**PROBLEM DESCRIPTION:** Reproduce the rows word for word, from the first line through the line containing "Image resolution: width=1500", including that line.

____

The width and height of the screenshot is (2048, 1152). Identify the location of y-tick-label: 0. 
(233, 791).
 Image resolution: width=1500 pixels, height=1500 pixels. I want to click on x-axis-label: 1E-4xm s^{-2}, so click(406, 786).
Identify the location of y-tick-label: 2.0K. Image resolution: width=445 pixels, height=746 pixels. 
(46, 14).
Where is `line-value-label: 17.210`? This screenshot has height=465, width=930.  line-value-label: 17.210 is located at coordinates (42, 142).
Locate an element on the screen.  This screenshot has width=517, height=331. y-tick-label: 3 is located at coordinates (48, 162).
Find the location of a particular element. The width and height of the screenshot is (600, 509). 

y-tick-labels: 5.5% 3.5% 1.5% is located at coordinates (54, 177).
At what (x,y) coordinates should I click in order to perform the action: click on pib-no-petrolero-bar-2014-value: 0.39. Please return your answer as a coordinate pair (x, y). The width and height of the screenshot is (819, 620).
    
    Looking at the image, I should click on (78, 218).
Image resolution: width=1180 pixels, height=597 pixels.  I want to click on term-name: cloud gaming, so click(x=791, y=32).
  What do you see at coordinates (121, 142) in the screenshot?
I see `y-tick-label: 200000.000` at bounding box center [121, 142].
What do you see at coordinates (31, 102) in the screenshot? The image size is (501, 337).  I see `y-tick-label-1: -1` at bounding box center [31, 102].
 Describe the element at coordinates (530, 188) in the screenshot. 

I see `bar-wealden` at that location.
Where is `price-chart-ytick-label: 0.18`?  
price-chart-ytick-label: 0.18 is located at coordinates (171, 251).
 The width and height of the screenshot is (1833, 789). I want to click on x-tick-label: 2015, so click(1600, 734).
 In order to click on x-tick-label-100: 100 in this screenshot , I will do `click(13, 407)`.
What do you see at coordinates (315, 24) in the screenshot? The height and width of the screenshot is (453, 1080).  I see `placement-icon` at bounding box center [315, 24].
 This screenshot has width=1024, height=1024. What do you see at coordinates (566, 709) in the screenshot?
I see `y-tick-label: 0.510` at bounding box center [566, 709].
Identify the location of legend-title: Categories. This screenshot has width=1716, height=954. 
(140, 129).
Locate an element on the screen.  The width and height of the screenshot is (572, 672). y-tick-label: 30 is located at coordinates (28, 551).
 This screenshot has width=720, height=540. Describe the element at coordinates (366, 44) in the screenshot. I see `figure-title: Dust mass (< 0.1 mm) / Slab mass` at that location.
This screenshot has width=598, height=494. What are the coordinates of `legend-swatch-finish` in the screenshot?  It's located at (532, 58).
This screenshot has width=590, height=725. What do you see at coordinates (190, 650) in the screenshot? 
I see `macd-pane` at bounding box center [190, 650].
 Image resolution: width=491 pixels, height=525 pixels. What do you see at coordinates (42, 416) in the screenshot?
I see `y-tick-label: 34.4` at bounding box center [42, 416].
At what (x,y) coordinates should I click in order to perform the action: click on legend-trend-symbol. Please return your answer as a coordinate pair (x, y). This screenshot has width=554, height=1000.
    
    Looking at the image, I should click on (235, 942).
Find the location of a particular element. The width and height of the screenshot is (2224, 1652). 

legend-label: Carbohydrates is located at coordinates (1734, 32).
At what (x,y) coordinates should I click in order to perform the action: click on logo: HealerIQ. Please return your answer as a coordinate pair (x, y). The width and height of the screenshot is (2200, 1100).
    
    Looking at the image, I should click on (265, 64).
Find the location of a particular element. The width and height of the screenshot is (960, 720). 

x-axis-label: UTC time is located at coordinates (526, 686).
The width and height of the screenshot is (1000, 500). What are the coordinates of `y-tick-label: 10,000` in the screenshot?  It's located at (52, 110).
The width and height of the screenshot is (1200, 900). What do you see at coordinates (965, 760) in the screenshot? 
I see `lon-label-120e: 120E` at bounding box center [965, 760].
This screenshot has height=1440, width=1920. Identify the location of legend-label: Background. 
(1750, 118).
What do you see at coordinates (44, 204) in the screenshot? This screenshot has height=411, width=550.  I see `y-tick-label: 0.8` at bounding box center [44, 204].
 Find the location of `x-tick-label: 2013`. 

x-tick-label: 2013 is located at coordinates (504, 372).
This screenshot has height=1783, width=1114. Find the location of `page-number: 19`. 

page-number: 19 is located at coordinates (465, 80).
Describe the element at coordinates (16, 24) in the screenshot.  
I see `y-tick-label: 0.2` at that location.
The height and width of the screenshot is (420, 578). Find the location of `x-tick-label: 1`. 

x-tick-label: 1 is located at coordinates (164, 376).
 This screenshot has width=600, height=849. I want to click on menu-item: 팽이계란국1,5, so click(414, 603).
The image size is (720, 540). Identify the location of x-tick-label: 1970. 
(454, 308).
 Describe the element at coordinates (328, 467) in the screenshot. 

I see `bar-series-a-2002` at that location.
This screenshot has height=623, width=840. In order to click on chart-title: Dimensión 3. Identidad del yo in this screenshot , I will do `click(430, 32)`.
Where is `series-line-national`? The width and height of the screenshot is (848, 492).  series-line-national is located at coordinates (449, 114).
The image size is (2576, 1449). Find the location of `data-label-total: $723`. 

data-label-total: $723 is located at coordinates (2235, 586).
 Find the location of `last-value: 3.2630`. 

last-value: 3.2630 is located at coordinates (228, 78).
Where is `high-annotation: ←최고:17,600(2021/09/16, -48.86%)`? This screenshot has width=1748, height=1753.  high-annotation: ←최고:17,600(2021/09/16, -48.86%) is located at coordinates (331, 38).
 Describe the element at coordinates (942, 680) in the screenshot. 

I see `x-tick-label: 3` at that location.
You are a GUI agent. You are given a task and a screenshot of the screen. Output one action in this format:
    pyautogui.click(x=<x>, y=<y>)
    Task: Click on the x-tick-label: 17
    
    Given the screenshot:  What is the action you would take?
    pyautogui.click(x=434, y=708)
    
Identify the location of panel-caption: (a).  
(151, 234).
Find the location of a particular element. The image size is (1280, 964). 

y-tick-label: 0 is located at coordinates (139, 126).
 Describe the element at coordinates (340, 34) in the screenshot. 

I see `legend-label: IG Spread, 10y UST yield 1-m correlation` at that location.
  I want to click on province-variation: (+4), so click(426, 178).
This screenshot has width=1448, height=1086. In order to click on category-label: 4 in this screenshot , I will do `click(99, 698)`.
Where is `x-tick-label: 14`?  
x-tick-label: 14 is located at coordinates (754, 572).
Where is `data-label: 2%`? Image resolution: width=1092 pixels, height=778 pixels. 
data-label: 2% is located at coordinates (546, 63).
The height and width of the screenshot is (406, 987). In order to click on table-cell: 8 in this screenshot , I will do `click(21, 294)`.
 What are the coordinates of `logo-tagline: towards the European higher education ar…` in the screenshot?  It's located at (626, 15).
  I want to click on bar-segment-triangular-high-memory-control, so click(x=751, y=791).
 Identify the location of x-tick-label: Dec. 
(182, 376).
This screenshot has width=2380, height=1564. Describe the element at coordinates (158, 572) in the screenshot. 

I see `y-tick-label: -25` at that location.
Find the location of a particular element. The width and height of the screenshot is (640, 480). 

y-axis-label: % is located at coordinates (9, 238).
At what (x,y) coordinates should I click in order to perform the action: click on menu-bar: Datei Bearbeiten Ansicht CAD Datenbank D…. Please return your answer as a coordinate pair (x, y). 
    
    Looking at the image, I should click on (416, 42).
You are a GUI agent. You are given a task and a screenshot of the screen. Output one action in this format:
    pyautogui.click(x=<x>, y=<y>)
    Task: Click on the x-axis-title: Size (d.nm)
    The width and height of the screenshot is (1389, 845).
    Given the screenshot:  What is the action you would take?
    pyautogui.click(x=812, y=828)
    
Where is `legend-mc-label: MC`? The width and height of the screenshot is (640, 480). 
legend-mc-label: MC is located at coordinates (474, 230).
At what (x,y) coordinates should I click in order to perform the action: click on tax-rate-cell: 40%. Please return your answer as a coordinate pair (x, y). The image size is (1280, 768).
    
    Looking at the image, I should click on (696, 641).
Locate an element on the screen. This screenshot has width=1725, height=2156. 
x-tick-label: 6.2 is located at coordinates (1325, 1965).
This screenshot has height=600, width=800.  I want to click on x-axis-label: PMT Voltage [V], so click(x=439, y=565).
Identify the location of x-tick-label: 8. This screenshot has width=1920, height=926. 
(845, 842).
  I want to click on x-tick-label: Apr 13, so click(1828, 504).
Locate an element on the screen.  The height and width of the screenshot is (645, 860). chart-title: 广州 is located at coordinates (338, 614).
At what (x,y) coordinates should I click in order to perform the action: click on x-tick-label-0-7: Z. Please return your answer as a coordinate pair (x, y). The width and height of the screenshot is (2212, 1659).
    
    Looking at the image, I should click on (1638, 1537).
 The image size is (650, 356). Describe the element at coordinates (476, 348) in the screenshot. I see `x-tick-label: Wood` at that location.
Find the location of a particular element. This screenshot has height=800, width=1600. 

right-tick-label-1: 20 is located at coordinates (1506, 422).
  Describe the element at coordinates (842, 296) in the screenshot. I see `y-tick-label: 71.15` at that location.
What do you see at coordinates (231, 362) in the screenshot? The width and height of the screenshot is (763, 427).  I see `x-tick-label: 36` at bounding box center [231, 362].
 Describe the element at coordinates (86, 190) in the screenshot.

____

**TASK RESPONSE:**
The width and height of the screenshot is (2048, 1152). Identify the location of y-tick-label: 0. 
(233, 791).
 Image resolution: width=1500 pixels, height=1500 pixels. I want to click on x-axis-label: 1E-4xm s^{-2}, so click(406, 786).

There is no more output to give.